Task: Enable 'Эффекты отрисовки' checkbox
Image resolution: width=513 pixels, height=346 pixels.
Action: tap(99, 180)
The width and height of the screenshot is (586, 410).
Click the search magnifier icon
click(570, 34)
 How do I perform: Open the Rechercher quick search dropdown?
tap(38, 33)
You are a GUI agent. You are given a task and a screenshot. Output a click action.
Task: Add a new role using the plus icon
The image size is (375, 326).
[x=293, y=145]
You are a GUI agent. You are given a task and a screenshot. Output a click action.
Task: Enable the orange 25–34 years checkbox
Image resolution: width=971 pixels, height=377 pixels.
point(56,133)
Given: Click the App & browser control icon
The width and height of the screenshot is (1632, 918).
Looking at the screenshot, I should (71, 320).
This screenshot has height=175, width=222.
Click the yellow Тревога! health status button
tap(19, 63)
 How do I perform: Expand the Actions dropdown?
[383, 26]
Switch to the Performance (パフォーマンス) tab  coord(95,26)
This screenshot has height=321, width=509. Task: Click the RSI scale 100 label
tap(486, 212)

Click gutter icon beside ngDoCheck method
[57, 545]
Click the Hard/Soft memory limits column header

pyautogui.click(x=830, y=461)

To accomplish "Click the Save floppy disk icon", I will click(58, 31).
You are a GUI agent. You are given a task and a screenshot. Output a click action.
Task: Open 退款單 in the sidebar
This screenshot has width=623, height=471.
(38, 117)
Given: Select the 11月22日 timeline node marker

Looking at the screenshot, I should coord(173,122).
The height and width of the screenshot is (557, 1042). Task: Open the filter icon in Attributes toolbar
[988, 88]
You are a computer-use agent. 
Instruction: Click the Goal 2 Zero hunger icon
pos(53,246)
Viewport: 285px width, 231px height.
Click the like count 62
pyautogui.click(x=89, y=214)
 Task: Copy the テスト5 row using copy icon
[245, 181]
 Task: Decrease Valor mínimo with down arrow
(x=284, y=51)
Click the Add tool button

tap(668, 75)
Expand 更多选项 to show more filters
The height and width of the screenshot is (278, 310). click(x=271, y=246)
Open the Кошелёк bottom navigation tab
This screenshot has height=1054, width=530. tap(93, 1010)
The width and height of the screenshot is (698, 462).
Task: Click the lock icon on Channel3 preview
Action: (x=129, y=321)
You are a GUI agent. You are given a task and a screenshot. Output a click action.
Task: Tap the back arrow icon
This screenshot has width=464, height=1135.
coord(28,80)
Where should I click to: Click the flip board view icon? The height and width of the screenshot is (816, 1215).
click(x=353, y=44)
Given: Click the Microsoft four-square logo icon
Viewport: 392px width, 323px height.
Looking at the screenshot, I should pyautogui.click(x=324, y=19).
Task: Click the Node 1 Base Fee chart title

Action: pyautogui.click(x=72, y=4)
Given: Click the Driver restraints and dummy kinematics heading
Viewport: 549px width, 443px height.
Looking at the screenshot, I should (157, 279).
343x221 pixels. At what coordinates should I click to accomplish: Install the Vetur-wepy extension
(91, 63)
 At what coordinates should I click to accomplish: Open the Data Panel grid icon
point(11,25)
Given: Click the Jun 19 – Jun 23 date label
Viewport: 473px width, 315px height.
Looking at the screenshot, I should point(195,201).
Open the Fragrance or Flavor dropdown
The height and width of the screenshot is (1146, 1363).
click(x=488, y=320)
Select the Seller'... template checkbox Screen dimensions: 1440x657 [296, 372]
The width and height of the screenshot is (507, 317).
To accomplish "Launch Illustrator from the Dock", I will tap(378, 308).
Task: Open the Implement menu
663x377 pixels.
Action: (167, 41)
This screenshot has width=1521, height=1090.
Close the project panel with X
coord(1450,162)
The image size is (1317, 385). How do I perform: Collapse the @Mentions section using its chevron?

Written problem - Locate every line in the records that contains the string "label" and copy each of those lines.

The result -
This screenshot has height=321, width=509. Task: Click the RSI scale 100 label
Given: Click the Jun 19 – Jun 23 date label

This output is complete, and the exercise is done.